◆ **EXERCISE DESCRIPTION**:
Transcribe the lines exactly, from the one containing "Given: Click the unread count badge showing 0" through the one containing "Fold the function", both included.

(Text and element pointing records)
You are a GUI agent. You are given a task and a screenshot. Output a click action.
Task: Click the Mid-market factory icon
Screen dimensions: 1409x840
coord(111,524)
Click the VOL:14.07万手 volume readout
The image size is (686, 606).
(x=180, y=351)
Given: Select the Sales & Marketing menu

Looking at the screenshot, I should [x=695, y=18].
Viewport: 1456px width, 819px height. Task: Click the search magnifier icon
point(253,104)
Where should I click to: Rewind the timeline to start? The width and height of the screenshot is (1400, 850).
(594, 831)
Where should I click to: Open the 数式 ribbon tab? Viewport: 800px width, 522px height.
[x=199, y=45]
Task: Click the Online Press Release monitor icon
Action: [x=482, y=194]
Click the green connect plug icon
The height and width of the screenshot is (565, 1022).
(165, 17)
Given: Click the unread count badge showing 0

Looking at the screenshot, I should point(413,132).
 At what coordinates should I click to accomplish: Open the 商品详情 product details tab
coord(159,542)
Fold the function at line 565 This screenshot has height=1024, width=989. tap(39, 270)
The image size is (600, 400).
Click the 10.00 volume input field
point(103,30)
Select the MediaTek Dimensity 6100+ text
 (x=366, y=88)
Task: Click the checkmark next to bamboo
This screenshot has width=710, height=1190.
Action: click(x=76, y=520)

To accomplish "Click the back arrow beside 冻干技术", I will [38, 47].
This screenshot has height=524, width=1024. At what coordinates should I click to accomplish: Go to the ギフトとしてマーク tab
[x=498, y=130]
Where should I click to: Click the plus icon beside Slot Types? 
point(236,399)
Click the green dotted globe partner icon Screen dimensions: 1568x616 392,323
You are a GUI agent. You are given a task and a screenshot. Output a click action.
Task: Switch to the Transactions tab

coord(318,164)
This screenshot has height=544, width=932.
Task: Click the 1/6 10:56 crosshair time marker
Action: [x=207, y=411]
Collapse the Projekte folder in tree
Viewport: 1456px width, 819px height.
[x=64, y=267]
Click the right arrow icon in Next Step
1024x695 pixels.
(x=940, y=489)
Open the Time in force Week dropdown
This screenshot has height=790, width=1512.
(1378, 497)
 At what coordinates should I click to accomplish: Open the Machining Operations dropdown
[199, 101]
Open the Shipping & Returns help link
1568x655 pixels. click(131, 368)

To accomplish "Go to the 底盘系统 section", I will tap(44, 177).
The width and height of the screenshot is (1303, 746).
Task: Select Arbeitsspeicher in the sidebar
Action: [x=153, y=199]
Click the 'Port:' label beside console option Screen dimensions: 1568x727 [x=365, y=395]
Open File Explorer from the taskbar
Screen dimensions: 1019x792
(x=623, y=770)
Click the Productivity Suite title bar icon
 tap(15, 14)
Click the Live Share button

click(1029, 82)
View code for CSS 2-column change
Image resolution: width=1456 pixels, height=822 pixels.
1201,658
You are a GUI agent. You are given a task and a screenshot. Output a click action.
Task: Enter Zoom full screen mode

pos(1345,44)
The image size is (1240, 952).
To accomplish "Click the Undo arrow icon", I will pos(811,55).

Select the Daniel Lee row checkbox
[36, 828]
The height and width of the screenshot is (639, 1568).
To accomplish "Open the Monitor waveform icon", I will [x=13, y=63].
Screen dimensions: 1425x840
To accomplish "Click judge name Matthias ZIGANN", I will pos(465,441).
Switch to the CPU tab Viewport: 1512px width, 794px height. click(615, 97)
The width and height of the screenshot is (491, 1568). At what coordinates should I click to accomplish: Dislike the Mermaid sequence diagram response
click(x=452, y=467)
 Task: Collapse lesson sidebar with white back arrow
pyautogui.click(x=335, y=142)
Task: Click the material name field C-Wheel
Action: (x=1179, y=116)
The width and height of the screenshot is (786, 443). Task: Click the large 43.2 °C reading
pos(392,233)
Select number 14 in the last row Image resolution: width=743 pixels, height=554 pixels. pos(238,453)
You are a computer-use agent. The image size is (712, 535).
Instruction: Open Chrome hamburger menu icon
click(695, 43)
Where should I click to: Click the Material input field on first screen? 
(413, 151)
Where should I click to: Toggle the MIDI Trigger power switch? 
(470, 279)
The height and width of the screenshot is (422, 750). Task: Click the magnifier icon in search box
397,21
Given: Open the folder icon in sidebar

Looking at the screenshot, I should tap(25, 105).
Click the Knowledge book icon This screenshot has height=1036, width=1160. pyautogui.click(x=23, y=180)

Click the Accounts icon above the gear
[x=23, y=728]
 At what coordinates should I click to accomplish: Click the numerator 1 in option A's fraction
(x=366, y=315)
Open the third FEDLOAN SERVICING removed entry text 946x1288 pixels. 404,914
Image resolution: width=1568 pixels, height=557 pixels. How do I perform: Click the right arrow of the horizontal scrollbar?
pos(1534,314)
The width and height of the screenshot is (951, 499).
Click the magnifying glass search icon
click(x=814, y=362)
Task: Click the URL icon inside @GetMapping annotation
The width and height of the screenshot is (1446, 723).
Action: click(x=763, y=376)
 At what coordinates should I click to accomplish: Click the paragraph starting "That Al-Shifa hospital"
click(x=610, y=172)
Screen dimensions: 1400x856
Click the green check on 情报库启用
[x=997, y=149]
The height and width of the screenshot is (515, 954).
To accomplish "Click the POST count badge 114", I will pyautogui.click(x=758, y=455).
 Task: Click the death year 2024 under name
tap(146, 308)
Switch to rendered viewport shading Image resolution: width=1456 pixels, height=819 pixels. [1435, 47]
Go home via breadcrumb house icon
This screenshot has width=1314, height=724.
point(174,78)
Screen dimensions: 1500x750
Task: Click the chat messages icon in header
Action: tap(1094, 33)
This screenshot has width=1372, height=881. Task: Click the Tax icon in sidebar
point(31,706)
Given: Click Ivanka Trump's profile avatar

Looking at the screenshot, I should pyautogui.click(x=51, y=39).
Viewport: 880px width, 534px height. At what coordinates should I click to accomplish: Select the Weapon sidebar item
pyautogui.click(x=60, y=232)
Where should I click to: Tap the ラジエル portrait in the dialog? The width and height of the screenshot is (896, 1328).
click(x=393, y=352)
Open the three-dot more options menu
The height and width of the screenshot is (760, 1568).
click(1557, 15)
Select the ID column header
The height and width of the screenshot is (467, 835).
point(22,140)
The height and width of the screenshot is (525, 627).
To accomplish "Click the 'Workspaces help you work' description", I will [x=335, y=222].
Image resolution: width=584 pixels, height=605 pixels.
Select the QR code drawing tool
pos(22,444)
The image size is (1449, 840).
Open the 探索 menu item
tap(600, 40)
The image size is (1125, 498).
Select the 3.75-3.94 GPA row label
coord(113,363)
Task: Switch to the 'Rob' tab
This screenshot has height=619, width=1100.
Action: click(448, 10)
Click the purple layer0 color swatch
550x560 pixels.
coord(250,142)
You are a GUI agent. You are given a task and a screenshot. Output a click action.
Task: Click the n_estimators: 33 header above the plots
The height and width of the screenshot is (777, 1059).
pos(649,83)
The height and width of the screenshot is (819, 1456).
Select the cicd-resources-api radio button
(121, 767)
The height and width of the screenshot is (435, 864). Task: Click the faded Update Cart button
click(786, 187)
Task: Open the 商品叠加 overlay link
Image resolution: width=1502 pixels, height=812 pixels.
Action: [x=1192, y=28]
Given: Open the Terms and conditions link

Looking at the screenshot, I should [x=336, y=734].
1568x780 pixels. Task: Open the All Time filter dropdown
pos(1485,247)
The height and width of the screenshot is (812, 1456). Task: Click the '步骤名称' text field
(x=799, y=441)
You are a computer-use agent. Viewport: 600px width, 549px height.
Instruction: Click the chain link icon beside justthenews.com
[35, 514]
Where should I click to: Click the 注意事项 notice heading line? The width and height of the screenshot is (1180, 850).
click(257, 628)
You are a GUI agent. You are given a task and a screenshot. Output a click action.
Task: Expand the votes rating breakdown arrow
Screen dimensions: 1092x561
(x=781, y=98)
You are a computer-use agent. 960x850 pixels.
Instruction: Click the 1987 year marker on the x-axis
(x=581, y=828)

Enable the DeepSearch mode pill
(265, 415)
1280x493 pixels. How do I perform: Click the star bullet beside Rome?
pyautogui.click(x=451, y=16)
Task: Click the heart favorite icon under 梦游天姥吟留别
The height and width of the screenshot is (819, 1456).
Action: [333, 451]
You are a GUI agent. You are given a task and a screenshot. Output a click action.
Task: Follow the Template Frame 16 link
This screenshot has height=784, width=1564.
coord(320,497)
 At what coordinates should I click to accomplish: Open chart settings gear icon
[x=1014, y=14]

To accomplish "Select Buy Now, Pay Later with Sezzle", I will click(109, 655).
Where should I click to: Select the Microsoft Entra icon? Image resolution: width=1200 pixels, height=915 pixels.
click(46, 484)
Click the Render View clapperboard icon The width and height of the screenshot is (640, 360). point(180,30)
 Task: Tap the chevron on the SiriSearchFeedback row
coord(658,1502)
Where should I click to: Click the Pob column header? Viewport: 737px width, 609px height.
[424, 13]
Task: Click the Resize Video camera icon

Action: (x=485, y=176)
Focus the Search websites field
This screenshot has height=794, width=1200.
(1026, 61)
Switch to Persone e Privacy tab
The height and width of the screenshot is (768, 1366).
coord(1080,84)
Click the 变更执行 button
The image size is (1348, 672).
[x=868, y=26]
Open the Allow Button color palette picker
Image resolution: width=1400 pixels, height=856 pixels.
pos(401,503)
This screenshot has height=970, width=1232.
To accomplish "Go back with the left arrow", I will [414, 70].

◆ **TASK ANSWER**:
Given: Click the unread count badge showing 0

Looking at the screenshot, I should point(413,132).
 At what coordinates should I click to accomplish: Open the 商品详情 product details tab
coord(159,542)
Fold the function at line 565 This screenshot has height=1024, width=989. tap(39, 270)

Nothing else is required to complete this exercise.